His influence is far-reaching. Looking through the visitors’ book, I see the names of people from Madrid, Stockholm, Venezuela: if Keats’ name was writ in water, the tide has carried him far. Most striking is a tribute left by a thirteen-year-old girl – “I have been studying the poetry of John Keats at my school. I wanted to come here because now I know the work, I want to know the inspiration behind it.”

Keats’ inspiration came from moments of beauty in a life sobered by tragedy. Left orphaned at fourteen, he registered as a medical student at Guy’s Hospital. He did not have the financial security of his contemporaries and fellow Romantic poets, such as Shelley or Byron; in his youth, he did not even travel beyond England. When he enrolled as a medical student, it was because he needed money to support himself. But his training left little time for writing and wondering, and his circumstances left little possibility for poetic musings.

When he finally decided to devote himself to writing and published his first collection of poems, he was met with a scathing review by Lockhart: “It is a better and a wiser thing to be a starved apothecary than a starved poet; so back to the shop Mr John, back to 'plasters, pills, and ointment boxes.” 

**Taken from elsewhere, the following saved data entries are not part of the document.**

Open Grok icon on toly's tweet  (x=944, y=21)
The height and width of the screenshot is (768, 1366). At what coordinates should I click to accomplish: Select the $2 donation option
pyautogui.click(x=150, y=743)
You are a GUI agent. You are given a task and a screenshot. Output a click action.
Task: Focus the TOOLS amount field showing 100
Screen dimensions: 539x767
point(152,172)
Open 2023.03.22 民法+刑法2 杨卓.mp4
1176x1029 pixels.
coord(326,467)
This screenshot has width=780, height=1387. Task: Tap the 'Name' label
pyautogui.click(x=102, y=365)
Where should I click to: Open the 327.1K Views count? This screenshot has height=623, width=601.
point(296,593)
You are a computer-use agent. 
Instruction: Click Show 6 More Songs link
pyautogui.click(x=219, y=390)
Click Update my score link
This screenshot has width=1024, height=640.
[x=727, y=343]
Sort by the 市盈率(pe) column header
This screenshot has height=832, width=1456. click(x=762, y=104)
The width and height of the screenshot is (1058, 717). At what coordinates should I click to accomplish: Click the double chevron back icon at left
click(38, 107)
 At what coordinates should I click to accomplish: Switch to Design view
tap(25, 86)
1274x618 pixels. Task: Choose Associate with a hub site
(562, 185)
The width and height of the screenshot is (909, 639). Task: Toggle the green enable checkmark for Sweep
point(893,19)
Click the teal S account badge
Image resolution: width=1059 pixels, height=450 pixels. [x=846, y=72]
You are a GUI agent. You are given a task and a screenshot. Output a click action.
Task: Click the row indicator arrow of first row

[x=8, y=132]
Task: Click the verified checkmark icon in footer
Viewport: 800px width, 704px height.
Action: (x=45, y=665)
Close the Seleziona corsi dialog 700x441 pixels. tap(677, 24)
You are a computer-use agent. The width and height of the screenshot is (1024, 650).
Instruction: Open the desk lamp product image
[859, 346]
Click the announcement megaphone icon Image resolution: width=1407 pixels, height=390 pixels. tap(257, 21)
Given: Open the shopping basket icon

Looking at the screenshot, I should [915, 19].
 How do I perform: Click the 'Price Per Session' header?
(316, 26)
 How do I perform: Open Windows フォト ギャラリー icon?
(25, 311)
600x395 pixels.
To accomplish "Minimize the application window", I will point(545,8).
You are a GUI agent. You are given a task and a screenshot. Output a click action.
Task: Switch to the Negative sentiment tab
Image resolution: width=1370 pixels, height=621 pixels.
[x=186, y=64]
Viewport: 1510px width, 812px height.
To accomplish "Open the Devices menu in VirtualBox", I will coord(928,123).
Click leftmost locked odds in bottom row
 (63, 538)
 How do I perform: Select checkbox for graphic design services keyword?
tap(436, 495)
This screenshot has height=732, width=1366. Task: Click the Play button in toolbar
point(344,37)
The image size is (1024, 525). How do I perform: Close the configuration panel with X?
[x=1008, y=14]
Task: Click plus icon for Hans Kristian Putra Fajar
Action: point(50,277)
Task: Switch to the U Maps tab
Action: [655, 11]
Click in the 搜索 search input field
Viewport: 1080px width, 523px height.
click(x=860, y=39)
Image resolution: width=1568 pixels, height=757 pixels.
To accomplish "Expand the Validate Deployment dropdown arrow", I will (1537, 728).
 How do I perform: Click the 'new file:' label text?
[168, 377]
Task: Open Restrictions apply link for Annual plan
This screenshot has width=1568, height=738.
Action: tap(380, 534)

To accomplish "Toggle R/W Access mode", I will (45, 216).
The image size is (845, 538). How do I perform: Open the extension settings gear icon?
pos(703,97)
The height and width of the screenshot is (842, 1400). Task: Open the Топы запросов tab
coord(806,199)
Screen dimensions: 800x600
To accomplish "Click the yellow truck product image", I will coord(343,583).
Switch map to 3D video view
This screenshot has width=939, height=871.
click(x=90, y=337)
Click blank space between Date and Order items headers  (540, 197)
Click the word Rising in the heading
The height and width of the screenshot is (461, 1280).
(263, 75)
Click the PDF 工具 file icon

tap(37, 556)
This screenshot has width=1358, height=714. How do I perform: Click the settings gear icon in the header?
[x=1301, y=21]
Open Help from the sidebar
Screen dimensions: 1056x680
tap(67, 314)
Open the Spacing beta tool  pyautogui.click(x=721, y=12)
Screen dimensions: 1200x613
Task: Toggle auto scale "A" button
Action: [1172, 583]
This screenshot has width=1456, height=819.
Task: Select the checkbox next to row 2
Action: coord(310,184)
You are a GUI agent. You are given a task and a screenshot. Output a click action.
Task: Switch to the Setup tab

Although Keats only lived at Keats’ House from 1818-1820, the house remains a monument to the most important years of his life, from his love affair with his neighbour Fanny Brawne to the tuberculosis that finally claimed him. For those who are as curious about the man as they are about his works, it is possible to see, alongside drafts of his poems, the letters he sent to Fanny and the modest engagement ring he gave her. Personal sketches by his friends and contemporaries are also on display, as is the cast that was made of his face after he died. 

Perhaps take a moment in front of this cast. To Keats, it would have symbolized the end of his influence on Earth. Little did he know that his name was far from writ in water – one room away, the Vistors’ book, my favourite artefact of all, stands testament to his legacy.   

Keats House Museum in Hampstead, London is open to visitors five days a week.